Records drawn from a dataset:

=======

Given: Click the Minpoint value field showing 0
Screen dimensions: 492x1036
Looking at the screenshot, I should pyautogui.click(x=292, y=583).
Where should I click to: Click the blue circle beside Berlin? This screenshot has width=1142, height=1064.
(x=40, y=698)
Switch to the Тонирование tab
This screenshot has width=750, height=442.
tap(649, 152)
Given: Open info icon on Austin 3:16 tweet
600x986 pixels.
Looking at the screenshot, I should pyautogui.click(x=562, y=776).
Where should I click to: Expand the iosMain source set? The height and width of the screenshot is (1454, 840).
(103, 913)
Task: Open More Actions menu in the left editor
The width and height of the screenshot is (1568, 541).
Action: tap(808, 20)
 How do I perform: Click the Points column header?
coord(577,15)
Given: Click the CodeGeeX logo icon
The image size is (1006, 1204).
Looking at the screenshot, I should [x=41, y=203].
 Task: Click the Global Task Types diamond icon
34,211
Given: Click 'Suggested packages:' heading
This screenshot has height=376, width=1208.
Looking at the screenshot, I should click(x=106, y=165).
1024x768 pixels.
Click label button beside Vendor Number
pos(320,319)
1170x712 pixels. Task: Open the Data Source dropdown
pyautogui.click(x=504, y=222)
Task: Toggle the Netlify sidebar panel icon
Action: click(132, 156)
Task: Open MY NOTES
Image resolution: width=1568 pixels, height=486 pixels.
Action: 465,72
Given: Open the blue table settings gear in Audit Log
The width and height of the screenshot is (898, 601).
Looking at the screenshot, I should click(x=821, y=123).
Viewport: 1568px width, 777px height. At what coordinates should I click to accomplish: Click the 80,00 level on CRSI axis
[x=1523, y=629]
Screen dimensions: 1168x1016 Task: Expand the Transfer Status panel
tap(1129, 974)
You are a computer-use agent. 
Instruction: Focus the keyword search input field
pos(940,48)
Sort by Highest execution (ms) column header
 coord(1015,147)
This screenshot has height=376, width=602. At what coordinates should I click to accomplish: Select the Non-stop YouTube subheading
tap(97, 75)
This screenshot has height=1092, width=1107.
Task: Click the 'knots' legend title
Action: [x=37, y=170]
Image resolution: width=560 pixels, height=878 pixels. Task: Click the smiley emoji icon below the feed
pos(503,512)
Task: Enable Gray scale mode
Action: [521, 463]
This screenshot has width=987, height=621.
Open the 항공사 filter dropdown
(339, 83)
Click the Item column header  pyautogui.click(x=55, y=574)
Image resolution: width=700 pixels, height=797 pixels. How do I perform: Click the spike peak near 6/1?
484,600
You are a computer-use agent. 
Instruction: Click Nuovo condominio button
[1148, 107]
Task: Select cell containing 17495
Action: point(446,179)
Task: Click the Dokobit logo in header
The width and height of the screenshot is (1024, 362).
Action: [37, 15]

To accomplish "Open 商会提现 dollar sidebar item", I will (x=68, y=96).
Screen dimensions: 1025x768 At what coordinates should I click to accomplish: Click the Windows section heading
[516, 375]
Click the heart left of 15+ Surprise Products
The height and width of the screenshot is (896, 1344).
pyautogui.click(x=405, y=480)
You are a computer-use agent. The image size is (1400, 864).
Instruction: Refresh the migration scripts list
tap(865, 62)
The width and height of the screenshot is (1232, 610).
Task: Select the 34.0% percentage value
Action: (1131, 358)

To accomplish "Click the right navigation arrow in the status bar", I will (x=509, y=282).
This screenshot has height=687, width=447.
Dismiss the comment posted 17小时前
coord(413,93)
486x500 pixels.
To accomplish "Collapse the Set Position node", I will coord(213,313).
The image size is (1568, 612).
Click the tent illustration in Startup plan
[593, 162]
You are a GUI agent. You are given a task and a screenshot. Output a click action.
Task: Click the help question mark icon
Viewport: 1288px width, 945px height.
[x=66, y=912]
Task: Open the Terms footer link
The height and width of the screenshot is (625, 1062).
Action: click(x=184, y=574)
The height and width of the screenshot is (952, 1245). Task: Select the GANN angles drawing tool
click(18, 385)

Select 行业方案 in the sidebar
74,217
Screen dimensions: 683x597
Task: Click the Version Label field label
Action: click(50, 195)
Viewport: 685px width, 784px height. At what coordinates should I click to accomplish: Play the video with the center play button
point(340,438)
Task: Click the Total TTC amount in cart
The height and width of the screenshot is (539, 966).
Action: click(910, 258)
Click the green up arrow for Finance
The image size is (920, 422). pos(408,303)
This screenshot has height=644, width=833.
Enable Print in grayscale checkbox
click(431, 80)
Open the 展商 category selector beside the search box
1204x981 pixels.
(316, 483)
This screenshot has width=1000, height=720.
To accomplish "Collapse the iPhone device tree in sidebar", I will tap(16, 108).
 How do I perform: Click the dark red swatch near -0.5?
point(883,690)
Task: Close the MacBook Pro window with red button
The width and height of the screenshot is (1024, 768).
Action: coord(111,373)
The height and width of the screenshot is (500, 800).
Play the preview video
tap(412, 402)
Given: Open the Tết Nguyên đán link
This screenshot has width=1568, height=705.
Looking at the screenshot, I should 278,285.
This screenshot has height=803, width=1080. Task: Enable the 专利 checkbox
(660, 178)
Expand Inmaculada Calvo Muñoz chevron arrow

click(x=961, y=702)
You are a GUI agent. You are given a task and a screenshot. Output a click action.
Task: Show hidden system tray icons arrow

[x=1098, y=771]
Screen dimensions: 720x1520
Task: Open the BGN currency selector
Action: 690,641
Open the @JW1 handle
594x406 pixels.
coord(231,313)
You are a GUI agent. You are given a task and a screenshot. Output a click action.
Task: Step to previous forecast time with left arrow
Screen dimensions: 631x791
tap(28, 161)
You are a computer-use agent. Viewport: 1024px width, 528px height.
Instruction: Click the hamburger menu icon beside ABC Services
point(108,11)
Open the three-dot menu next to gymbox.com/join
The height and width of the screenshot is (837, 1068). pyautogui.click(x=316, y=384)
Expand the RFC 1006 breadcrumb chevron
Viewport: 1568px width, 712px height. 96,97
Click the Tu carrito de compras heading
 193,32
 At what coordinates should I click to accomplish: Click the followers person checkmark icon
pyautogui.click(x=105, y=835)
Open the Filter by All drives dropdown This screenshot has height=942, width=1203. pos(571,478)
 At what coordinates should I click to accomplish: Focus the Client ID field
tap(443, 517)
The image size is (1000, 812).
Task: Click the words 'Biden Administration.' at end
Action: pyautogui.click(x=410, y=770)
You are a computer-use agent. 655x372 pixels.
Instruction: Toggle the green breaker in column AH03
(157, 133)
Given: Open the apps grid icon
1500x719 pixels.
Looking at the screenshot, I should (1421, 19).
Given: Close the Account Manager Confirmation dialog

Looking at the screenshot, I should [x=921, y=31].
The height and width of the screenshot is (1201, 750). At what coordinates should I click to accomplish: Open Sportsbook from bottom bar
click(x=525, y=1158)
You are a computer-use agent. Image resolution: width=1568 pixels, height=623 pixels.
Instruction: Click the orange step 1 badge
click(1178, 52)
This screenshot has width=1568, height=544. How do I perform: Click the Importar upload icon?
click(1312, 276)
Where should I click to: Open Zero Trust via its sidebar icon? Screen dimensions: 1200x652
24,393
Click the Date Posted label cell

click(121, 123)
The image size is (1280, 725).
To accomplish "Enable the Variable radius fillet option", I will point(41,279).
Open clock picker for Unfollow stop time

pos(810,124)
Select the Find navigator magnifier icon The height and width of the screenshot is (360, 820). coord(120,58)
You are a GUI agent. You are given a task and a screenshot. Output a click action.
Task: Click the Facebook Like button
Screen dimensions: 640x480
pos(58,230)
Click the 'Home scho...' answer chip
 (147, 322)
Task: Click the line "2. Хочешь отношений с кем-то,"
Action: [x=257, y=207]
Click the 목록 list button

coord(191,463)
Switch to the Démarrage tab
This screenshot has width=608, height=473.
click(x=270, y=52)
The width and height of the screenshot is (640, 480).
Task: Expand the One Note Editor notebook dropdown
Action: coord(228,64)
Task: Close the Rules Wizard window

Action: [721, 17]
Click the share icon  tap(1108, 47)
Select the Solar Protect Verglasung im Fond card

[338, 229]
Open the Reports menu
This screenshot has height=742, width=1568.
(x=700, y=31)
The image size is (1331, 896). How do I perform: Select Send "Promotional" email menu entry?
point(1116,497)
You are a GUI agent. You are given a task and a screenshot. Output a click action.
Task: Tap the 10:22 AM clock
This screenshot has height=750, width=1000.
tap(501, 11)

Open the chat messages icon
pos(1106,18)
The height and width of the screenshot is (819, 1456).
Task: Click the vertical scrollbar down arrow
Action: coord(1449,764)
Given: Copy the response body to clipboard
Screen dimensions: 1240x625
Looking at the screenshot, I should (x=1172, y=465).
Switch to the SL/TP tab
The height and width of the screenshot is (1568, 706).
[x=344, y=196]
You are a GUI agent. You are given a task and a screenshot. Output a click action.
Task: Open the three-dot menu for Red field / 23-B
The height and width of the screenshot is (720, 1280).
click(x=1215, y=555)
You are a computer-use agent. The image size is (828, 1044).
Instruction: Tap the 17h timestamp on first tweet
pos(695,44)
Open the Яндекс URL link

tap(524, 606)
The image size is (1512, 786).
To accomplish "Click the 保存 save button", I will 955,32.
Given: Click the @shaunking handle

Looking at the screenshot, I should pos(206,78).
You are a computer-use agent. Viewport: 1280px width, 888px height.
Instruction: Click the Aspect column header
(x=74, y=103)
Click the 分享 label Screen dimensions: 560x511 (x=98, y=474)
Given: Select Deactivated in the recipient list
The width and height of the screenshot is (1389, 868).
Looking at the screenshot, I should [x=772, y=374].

=======

_TRY IT_
When you reach the line with "1024x768 pixels." in the records above, start writing out lines exactly, and stop once the line with "This screenshot has width=987, height=621." has been written; include nothing else.

_REPLY_
1024x768 pixels.
Click label button beside Vendor Number
pos(320,319)
1170x712 pixels. Task: Open the Data Source dropdown
pyautogui.click(x=504, y=222)
Task: Toggle the Netlify sidebar panel icon
Action: click(132, 156)
Task: Open MY NOTES
Image resolution: width=1568 pixels, height=486 pixels.
Action: 465,72
Given: Open the blue table settings gear in Audit Log
The width and height of the screenshot is (898, 601).
Looking at the screenshot, I should click(x=821, y=123).
Viewport: 1568px width, 777px height. At what coordinates should I click to accomplish: Click the 80,00 level on CRSI axis
[x=1523, y=629]
Screen dimensions: 1168x1016 Task: Expand the Transfer Status panel
tap(1129, 974)
You are a computer-use agent. 
Instruction: Focus the keyword search input field
pos(940,48)
Sort by Highest execution (ms) column header
 coord(1015,147)
This screenshot has height=376, width=602. At what coordinates should I click to accomplish: Select the Non-stop YouTube subheading
tap(97, 75)
This screenshot has height=1092, width=1107.
Task: Click the 'knots' legend title
Action: [x=37, y=170]
Image resolution: width=560 pixels, height=878 pixels. Task: Click the smiley emoji icon below the feed
pos(503,512)
Task: Enable Gray scale mode
Action: [521, 463]
This screenshot has width=987, height=621.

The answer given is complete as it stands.